**What is needed:**
Set the records down once more so that they match the source word for word.

(Data excerpts)
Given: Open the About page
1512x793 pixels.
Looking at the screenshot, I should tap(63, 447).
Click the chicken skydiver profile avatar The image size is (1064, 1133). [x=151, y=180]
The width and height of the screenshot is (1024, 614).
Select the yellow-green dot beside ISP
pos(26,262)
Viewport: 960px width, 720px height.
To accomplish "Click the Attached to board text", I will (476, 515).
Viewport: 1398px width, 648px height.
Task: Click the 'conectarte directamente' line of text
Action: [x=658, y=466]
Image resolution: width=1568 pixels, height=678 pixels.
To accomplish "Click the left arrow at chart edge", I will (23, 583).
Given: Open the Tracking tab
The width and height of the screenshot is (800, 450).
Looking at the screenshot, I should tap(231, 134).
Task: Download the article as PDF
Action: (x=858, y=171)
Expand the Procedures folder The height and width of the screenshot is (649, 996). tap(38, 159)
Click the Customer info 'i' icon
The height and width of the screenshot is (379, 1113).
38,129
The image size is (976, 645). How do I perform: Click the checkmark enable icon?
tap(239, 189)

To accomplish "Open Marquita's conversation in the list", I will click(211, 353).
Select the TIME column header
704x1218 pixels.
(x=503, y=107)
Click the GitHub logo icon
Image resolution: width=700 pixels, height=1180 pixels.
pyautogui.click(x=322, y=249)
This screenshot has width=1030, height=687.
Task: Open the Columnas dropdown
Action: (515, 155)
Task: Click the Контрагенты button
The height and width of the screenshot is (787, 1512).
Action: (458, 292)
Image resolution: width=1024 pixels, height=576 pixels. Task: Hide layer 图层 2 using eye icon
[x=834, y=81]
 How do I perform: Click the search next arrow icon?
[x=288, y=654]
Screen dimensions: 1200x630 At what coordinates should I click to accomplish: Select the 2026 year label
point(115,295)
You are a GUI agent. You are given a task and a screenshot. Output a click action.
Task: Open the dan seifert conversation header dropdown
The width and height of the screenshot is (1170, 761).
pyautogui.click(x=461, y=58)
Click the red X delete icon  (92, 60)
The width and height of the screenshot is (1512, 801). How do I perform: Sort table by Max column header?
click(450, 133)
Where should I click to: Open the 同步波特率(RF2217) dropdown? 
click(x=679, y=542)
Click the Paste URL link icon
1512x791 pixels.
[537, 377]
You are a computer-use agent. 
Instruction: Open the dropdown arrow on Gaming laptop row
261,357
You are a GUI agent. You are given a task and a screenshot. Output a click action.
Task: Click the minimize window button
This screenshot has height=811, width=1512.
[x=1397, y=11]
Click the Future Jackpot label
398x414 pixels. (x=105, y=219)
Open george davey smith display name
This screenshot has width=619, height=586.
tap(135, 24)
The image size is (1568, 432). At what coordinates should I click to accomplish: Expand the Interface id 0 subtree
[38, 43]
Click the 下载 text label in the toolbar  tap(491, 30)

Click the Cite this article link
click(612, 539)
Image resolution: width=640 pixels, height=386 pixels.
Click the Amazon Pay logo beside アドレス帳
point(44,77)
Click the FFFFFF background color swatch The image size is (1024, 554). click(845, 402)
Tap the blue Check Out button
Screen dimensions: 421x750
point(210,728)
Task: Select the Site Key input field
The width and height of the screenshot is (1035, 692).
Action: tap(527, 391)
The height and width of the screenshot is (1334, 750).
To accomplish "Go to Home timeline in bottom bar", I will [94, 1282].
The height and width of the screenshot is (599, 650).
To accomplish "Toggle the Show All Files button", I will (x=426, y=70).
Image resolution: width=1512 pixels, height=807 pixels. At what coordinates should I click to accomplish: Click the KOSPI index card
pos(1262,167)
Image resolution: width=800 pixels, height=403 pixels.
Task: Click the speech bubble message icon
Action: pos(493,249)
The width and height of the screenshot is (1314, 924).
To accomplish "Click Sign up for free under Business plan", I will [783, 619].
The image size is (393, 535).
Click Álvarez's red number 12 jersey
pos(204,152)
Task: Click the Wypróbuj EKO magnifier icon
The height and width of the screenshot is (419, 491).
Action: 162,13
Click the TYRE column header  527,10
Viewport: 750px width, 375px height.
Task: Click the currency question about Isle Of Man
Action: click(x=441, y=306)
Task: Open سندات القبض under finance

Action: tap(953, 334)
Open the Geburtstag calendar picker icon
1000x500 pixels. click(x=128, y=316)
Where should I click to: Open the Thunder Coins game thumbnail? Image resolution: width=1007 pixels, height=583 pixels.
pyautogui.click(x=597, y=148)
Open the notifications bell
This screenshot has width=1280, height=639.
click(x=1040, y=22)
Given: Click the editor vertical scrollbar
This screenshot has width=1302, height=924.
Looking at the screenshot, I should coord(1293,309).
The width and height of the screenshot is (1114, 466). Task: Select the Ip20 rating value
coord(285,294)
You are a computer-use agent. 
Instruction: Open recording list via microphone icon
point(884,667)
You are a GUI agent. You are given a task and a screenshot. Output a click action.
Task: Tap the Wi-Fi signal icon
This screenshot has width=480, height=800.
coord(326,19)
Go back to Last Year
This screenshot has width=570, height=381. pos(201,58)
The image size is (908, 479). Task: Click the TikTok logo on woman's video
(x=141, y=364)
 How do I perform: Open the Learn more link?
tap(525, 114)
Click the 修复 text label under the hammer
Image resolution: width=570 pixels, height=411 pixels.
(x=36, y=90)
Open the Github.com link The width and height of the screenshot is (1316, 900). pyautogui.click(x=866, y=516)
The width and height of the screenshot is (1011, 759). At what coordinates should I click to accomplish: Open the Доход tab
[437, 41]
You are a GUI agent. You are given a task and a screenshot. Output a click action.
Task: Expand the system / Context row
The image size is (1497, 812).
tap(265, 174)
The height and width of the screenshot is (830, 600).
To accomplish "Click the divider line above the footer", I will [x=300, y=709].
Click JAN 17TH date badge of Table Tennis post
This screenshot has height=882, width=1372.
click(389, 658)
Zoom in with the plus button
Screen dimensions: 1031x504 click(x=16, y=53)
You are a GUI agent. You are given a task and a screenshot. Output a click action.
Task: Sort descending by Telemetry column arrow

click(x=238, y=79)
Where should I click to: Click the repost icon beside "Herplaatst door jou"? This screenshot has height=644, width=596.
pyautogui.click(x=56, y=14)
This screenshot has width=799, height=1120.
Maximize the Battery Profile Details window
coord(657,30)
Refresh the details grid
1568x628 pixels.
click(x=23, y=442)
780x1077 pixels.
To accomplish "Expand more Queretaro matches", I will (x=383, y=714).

**Result of this exercise:**
Given: Open the About page
1512x793 pixels.
Looking at the screenshot, I should tap(63, 447).
Click the chicken skydiver profile avatar The image size is (1064, 1133). [x=151, y=180]
The width and height of the screenshot is (1024, 614).
Select the yellow-green dot beside ISP
pos(26,262)
Viewport: 960px width, 720px height.
To accomplish "Click the Attached to board text", I will (476, 515).
Viewport: 1398px width, 648px height.
Task: Click the 'conectarte directamente' line of text
Action: [x=658, y=466]
Image resolution: width=1568 pixels, height=678 pixels.
To accomplish "Click the left arrow at chart edge", I will (23, 583).
Given: Open the Tracking tab
The width and height of the screenshot is (800, 450).
Looking at the screenshot, I should tap(231, 134).
Task: Download the article as PDF
Action: (x=858, y=171)
Expand the Procedures folder The height and width of the screenshot is (649, 996). tap(38, 159)
Click the Customer info 'i' icon
The height and width of the screenshot is (379, 1113).
38,129
The image size is (976, 645). How do I perform: Click the checkmark enable icon?
tap(239, 189)

To accomplish "Open Marquita's conversation in the list", I will click(211, 353).
Select the TIME column header
704x1218 pixels.
(x=503, y=107)
Click the GitHub logo icon
Image resolution: width=700 pixels, height=1180 pixels.
pyautogui.click(x=322, y=249)
This screenshot has width=1030, height=687.
Task: Open the Columnas dropdown
Action: (515, 155)
Task: Click the Контрагенты button
The height and width of the screenshot is (787, 1512).
Action: (458, 292)
Image resolution: width=1024 pixels, height=576 pixels. Task: Hide layer 图层 2 using eye icon
[x=834, y=81]
 How do I perform: Click the search next arrow icon?
[x=288, y=654]
Screen dimensions: 1200x630 At what coordinates should I click to accomplish: Select the 2026 year label
point(115,295)
You are a GUI agent. You are given a task and a screenshot. Output a click action.
Task: Open the dan seifert conversation header dropdown
The width and height of the screenshot is (1170, 761).
pyautogui.click(x=461, y=58)
Click the red X delete icon  (92, 60)
The width and height of the screenshot is (1512, 801). How do I perform: Sort table by Max column header?
click(450, 133)
Where should I click to: Open the 同步波特率(RF2217) dropdown? 
click(x=679, y=542)
Click the Paste URL link icon
1512x791 pixels.
[537, 377]
You are a computer-use agent. 
Instruction: Open the dropdown arrow on Gaming laptop row
261,357
You are a GUI agent. You are given a task and a screenshot. Output a click action.
Task: Click the minimize window button
This screenshot has height=811, width=1512.
[x=1397, y=11]
Click the Future Jackpot label
398x414 pixels. (x=105, y=219)
Open george davey smith display name
This screenshot has width=619, height=586.
tap(135, 24)
The image size is (1568, 432). At what coordinates should I click to accomplish: Expand the Interface id 0 subtree
[38, 43]
Click the 下载 text label in the toolbar  tap(491, 30)

Click the Cite this article link
click(612, 539)
Image resolution: width=640 pixels, height=386 pixels.
Click the Amazon Pay logo beside アドレス帳
point(44,77)
Click the FFFFFF background color swatch The image size is (1024, 554). click(845, 402)
Tap the blue Check Out button
Screen dimensions: 421x750
point(210,728)
Task: Select the Site Key input field
The width and height of the screenshot is (1035, 692).
Action: tap(527, 391)
The height and width of the screenshot is (1334, 750).
To accomplish "Go to Home timeline in bottom bar", I will [94, 1282].
The height and width of the screenshot is (599, 650).
To accomplish "Toggle the Show All Files button", I will (x=426, y=70).
Image resolution: width=1512 pixels, height=807 pixels. At what coordinates should I click to accomplish: Click the KOSPI index card
pos(1262,167)
Image resolution: width=800 pixels, height=403 pixels.
Task: Click the speech bubble message icon
Action: pos(493,249)
The width and height of the screenshot is (1314, 924).
To accomplish "Click Sign up for free under Business plan", I will [783, 619].
The image size is (393, 535).
Click Álvarez's red number 12 jersey
pos(204,152)
Task: Click the Wypróbuj EKO magnifier icon
The height and width of the screenshot is (419, 491).
Action: 162,13
Click the TYRE column header  527,10
Viewport: 750px width, 375px height.
Task: Click the currency question about Isle Of Man
Action: click(x=441, y=306)
Task: Open سندات القبض under finance

Action: tap(953, 334)
Open the Geburtstag calendar picker icon
1000x500 pixels. click(x=128, y=316)
Where should I click to: Open the Thunder Coins game thumbnail? Image resolution: width=1007 pixels, height=583 pixels.
pyautogui.click(x=597, y=148)
Open the notifications bell
This screenshot has width=1280, height=639.
click(x=1040, y=22)
Given: Click the editor vertical scrollbar
This screenshot has width=1302, height=924.
Looking at the screenshot, I should coord(1293,309).
The width and height of the screenshot is (1114, 466). Task: Select the Ip20 rating value
coord(285,294)
You are a computer-use agent. 
Instruction: Open recording list via microphone icon
point(884,667)
You are a GUI agent. You are given a task and a screenshot. Output a click action.
Task: Tap the Wi-Fi signal icon
This screenshot has width=480, height=800.
coord(326,19)
Go back to Last Year
This screenshot has width=570, height=381. pos(201,58)
The image size is (908, 479). Task: Click the TikTok logo on woman's video
(x=141, y=364)
 How do I perform: Open the Learn more link?
tap(525, 114)
Click the 修复 text label under the hammer
Image resolution: width=570 pixels, height=411 pixels.
(x=36, y=90)
Open the Github.com link The width and height of the screenshot is (1316, 900). pyautogui.click(x=866, y=516)
The width and height of the screenshot is (1011, 759). At what coordinates should I click to accomplish: Open the Доход tab
[437, 41]
You are a GUI agent. You are given a task and a screenshot. Output a click action.
Task: Expand the system / Context row
The image size is (1497, 812).
tap(265, 174)
The height and width of the screenshot is (830, 600).
To accomplish "Click the divider line above the footer", I will [x=300, y=709].
Click JAN 17TH date badge of Table Tennis post
This screenshot has height=882, width=1372.
click(389, 658)
Zoom in with the plus button
Screen dimensions: 1031x504 click(x=16, y=53)
You are a GUI agent. You are given a task and a screenshot. Output a click action.
Task: Sort descending by Telemetry column arrow

click(x=238, y=79)
Where should I click to: Click the repost icon beside "Herplaatst door jou"? This screenshot has height=644, width=596.
pyautogui.click(x=56, y=14)
This screenshot has width=799, height=1120.
Maximize the Battery Profile Details window
coord(657,30)
Refresh the details grid
1568x628 pixels.
click(x=23, y=442)
780x1077 pixels.
To accomplish "Expand more Queretaro matches", I will (x=383, y=714).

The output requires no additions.